EXERCISE DIRECTIONS - Convert the part of the listing that opens with the line containing "Click the app" and closes with the line containing "Action: click(x=229, y=168)" into a two-column CSV with the header instruction,output. Put each text and its answer together on one row, each in its own quoted field, with line breaks turned into spaces.

RECORDS SUPPLIED -

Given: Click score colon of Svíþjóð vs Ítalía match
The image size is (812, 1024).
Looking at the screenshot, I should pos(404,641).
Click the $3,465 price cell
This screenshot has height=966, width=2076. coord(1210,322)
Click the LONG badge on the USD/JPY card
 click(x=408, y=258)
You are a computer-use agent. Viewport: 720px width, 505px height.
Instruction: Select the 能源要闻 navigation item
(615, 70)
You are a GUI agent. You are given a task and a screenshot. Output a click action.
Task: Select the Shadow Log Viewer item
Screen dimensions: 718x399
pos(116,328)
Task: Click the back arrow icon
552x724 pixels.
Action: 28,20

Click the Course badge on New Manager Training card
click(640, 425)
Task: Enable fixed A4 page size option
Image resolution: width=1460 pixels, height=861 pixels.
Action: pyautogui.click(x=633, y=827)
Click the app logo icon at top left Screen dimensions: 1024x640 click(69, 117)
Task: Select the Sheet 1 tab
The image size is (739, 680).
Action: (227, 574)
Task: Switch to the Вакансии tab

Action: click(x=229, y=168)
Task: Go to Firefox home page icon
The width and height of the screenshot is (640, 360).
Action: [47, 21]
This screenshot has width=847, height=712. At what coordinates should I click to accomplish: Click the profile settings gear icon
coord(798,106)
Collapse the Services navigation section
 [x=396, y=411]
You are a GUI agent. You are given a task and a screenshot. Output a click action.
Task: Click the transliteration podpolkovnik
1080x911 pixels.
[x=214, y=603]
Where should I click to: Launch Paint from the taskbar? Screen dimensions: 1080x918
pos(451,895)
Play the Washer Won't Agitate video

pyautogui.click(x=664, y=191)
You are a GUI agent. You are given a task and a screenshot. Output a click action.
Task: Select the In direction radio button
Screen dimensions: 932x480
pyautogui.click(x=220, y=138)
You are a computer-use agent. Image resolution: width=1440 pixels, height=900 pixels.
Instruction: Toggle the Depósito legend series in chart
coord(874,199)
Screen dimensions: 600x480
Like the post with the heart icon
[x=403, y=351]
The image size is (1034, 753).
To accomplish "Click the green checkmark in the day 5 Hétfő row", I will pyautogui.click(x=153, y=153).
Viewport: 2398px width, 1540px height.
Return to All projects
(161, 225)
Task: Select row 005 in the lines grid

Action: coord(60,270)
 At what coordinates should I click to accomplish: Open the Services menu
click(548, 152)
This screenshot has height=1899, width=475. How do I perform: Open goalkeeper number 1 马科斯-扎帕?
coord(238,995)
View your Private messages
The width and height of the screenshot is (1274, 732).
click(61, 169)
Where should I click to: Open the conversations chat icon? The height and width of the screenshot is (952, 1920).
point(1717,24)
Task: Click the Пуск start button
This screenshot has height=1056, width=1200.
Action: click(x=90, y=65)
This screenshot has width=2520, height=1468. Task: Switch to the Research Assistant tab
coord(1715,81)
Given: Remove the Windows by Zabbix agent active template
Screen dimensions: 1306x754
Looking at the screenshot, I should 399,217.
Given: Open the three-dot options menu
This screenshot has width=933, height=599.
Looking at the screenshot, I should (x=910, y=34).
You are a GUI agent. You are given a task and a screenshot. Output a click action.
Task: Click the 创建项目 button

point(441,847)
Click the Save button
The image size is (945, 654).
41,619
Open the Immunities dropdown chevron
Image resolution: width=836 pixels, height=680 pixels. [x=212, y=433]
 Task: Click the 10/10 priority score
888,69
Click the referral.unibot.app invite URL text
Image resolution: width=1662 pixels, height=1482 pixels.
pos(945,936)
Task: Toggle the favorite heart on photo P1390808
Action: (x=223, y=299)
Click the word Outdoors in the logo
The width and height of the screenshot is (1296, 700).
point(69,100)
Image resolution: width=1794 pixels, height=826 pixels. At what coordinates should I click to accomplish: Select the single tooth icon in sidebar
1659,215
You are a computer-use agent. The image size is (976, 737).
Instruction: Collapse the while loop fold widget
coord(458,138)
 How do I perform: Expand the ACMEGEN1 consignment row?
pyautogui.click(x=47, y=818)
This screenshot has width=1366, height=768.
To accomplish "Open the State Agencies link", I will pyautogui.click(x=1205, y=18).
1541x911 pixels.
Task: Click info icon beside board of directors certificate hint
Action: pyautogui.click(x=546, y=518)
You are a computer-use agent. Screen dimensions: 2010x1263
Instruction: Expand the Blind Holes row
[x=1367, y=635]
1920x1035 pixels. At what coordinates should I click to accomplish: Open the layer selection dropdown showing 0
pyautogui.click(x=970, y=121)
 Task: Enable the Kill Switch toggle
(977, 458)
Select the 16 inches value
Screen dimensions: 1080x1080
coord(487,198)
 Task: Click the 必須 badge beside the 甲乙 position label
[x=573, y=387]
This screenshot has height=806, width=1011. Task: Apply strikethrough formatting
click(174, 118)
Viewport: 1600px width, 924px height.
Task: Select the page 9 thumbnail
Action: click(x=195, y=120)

THE RESULT -
instruction,output
"Click the app logo icon at top left Screen dimensions: 1024x640","click(69, 117)"
"Task: Select the Sheet 1 tab The image size is (739, 680).","Action: (227, 574)"
"Task: Switch to the Вакансии tab","Action: click(x=229, y=168)"